Se tutto questo non basta e, nonostante i vari accorgimenti, il mal di testa diventa compagno abituale del bambino, il medico potrà valutare l’opportunità di ulteriori trattamenti preventivi: trattamenti che potrebbero essere non farmacologici - come tecniche di rilassamento e strategie di gestione dello stress - oppure farmacologici, che vanno comunque lasciati come ultima opzione considerando effetti collaterali e controindicazioni.

 

Mal di testa nei bambini, quando preoccuparsi


Quando si parla di mal di testa, specie se intenso, mamme e papà pensano subito a qualcosa di preoccupante.

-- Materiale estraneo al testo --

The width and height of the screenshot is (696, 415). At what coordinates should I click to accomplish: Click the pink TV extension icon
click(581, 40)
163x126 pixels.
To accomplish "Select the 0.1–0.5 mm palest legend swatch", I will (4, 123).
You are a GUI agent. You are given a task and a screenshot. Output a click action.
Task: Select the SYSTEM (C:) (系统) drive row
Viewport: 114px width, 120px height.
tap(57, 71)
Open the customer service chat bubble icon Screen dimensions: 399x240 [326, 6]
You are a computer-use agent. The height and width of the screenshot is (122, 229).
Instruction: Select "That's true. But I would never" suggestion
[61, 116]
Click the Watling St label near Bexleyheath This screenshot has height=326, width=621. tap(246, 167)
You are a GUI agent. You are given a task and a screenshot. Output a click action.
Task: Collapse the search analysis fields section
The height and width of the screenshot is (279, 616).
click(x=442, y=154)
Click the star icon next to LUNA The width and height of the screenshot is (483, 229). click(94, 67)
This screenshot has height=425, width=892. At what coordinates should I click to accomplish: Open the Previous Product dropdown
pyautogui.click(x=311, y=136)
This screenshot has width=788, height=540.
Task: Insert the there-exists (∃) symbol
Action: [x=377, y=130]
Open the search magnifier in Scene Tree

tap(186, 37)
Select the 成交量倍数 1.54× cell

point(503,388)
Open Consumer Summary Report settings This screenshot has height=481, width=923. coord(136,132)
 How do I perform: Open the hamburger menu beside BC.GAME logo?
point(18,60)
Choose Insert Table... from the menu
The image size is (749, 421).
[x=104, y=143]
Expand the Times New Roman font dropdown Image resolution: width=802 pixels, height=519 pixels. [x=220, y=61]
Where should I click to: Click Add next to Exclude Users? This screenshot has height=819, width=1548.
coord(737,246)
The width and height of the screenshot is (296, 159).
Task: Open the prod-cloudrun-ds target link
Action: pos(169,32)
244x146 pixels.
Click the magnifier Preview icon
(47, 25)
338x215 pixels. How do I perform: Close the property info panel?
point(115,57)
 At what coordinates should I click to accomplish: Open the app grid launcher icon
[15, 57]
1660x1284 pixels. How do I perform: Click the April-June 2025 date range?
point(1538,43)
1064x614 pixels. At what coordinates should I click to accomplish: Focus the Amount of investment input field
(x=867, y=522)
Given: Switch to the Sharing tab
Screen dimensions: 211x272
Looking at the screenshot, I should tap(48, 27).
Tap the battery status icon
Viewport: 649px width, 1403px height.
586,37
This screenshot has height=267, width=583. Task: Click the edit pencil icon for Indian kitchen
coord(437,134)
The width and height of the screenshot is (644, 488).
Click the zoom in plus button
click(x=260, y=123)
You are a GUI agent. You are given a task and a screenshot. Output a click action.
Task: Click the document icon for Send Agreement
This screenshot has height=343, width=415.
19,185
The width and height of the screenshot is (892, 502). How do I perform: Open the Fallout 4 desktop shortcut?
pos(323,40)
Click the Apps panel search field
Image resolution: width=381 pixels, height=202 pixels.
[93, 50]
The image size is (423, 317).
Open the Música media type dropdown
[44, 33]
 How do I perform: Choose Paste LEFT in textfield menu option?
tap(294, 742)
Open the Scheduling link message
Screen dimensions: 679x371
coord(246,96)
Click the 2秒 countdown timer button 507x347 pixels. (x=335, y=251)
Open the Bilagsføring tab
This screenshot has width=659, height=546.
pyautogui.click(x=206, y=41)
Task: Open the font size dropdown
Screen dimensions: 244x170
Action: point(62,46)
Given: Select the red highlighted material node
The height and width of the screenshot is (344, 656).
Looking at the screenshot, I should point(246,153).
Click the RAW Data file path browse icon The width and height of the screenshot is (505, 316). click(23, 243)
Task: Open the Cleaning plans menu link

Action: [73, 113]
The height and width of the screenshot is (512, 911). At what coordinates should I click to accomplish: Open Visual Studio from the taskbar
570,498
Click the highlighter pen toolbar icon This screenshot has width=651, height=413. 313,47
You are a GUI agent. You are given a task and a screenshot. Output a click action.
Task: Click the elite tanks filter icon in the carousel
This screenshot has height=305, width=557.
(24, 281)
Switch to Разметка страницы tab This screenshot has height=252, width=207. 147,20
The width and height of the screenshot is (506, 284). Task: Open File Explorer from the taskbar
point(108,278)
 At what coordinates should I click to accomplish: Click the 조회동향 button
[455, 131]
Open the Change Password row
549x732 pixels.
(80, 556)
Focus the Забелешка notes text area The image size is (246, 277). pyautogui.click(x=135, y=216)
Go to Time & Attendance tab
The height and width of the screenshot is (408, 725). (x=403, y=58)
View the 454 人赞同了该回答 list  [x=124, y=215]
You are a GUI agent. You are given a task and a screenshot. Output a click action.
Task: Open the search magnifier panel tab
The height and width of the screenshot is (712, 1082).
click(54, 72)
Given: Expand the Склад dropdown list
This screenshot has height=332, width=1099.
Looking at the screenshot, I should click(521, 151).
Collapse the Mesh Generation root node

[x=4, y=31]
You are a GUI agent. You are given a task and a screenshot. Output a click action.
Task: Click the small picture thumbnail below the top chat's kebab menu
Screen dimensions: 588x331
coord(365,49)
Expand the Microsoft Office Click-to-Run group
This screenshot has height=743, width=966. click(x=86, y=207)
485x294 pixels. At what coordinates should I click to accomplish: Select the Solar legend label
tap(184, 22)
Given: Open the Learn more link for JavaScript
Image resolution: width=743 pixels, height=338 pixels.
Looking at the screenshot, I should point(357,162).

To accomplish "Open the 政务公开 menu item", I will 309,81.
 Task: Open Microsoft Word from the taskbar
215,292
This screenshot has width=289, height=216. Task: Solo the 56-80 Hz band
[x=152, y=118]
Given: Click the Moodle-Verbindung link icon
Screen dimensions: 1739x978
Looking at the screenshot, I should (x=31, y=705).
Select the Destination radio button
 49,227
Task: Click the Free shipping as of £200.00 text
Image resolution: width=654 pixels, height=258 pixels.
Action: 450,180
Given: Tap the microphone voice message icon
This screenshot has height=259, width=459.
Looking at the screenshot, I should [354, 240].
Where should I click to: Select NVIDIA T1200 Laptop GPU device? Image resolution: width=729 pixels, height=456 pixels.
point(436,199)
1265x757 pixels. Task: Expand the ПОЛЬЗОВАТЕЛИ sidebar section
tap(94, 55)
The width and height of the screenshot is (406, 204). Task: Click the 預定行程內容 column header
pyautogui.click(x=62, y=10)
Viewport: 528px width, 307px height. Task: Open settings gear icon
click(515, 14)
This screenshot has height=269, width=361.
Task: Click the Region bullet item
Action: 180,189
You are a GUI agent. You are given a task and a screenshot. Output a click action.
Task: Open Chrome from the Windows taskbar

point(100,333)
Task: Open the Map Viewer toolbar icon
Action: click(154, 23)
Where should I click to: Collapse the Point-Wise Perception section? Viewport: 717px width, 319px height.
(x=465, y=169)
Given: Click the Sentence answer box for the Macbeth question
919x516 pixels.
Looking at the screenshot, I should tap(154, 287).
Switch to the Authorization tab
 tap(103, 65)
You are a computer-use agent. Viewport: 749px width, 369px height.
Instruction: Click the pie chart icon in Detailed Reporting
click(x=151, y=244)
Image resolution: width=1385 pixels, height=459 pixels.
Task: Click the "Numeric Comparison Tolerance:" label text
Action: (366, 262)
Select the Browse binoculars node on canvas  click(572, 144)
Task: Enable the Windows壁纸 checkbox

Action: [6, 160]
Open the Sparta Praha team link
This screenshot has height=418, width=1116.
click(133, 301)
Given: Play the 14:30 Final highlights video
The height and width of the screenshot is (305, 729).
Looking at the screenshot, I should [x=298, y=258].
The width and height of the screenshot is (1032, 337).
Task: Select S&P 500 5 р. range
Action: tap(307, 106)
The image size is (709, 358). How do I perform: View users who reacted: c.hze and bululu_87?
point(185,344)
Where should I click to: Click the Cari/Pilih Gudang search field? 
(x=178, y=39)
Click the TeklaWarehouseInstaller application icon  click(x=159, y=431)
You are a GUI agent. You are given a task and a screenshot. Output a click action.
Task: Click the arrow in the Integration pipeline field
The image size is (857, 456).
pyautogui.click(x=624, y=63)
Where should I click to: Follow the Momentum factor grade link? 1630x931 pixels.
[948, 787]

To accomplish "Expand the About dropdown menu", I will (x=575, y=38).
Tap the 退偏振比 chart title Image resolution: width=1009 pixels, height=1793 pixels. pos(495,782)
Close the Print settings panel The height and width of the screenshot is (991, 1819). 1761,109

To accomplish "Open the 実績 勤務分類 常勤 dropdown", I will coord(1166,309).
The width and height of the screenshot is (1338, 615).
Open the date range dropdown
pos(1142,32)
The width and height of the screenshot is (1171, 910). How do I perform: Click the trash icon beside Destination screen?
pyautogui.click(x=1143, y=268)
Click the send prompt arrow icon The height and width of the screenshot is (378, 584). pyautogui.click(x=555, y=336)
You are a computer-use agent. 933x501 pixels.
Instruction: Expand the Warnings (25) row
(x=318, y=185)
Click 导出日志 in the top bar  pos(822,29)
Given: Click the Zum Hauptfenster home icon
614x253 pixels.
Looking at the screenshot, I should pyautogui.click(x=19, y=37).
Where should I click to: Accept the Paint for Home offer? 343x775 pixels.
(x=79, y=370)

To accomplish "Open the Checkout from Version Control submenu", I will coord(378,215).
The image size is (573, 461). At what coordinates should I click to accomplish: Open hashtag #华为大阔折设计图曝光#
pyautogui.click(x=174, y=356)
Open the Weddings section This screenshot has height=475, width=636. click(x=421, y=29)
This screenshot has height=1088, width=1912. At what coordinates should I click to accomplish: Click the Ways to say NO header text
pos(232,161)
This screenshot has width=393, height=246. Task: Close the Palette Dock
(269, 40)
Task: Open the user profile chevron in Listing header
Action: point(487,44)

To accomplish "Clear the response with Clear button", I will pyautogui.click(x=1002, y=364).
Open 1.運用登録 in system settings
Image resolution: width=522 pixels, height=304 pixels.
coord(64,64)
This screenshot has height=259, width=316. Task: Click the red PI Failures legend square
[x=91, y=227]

In realtà, come abbiamo visto, nella stragrande maggioranza dei casi dietro un mal di testa non ci sono malattie cerebrali. "In ogni caso, qualche campanello d'allarme che dovrebbe indurre a ulteriori accertamenti per escludere altre patologie c'è" sottolinea Saletti. "Per esempio: attacchi a esordio recente che peggiorano progressivamente in frequenza e/o intensità, cefalea mattutina con vomito non preceduto da nausea, cefalea notturna capace di causare il risveglio, cefalea a localizzazione occipitale (nella parte posteriore della testa) che insorge dopo uno sforzo fisico”.